* **Your instructions**
Write out every line of the listing as a JSON list of strings, with one string per line and no blank lines.

(Data on locating visible targets)
....

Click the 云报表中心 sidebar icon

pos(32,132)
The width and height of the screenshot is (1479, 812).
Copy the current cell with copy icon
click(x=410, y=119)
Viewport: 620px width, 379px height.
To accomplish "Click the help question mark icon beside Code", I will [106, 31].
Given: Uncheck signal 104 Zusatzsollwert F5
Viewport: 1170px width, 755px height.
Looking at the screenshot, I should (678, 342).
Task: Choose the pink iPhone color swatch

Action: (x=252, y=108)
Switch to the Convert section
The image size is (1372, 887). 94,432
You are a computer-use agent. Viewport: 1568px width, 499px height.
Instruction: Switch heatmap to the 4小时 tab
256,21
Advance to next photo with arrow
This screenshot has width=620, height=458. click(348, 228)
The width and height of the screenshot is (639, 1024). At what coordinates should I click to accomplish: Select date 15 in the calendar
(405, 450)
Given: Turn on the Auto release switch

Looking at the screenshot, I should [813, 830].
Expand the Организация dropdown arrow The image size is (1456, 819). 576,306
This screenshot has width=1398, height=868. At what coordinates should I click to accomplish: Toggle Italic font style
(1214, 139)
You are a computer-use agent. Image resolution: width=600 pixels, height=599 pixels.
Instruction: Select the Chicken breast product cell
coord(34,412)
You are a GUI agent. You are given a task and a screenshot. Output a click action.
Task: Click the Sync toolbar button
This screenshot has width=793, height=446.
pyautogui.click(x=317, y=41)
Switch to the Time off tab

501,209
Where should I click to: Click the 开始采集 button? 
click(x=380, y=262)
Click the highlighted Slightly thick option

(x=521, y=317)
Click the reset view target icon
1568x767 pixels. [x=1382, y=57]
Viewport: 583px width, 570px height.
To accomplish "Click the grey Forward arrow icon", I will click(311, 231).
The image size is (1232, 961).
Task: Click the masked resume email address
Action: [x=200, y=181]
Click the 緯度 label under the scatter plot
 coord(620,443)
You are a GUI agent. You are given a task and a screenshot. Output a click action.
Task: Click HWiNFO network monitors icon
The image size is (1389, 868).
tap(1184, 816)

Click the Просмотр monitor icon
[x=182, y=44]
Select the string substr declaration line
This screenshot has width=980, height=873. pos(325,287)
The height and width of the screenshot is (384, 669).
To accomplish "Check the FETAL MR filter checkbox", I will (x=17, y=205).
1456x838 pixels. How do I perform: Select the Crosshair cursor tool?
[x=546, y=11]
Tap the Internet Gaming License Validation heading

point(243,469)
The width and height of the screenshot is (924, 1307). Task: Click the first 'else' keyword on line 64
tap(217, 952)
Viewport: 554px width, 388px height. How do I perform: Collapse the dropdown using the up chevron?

....

* **Written response**
[
  "Click the 云报表中心 sidebar icon",
  "pos(32,132)",
  "The width and height of the screenshot is (1479, 812).",
  "Copy the current cell with copy icon",
  "click(x=410, y=119)",
  "Viewport: 620px width, 379px height.",
  "To accomplish \"Click the help question mark icon beside Code\", I will [106, 31].",
  "Given: Uncheck signal 104 Zusatzsollwert F5",
  "Viewport: 1170px width, 755px height.",
  "Looking at the screenshot, I should (678, 342).",
  "Task: Choose the pink iPhone color swatch",
  "Action: (x=252, y=108)",
  "Switch to the Convert section",
  "The image size is (1372, 887). 94,432",
  "You are a computer-use agent. Viewport: 1568px width, 499px height.",
  "Instruction: Switch heatmap to the 4小时 tab",
  "256,21",
  "Advance to next photo with arrow",
  "This screenshot has width=620, height=458. click(348, 228)",
  "The width and height of the screenshot is (639, 1024). At what coordinates should I click to accomplish: Select date 15 in the calendar",
  "(405, 450)",
  "Given: Turn on the Auto release switch",
  "Looking at the screenshot, I should [813, 830].",
  "Expand the Организация dropdown arrow The image size is (1456, 819). 576,306",
  "This screenshot has width=1398, height=868. At what coordinates should I click to accomplish: Toggle Italic font style",
  "(1214, 139)",
  "You are a computer-use agent. Image resolution: width=600 pixels, height=599 pixels.",
  "Instruction: Select the Chicken breast product cell",
  "coord(34,412)",
  "You are a GUI agent. You are given a task and a screenshot. Output a click action.",
  "Task: Click the Sync toolbar button",
  "This screenshot has width=793, height=446.",
  "pyautogui.click(x=317, y=41)",
  "Switch to the Time off tab",
  "501,209",
  "Where should I click to: Click the 开始采集 button? ",
  "click(x=380, y=262)",
  "Click the highlighted Slightly thick option",
  "(x=521, y=317)",
  "Click the reset view target icon",
  "1568x767 pixels. [x=1382, y=57]",
  "Viewport: 583px width, 570px height.",
  "To accomplish \"Click the grey Forward arrow icon\", I will click(311, 231).",
  "The image size is (1232, 961).",
  "Task: Click the masked resume email address",
  "Action: [x=200, y=181]",
  "Click the 緯度 label under the scatter plot",
  " coord(620,443)",
  "You are a GUI agent. You are given a task and a screenshot. Output a click action.",
  "Task: Click HWiNFO network monitors icon",
  "The image size is (1389, 868).",
  "tap(1184, 816)",
  "Click the Просмотр monitor icon",
  "[x=182, y=44]",
  "Select the string substr declaration line",
  "This screenshot has width=980, height=873. pos(325,287)",
  "The height and width of the screenshot is (384, 669).",
  "To accomplish \"Check the FETAL MR filter checkbox\", I will (x=17, y=205).",
  "1456x838 pixels. How do I perform: Select the Crosshair cursor tool?",
  "[x=546, y=11]",
  "Tap the Internet Gaming License Validation heading",
  "point(243,469)",
  "The width and height of the screenshot is (924, 1307). Task: Click the first 'else' keyword on line 64",
  "tap(217, 952)",
  "Viewport: 554px width, 388px height. How do I perform: Collapse the dropdown using the up chevron?"
]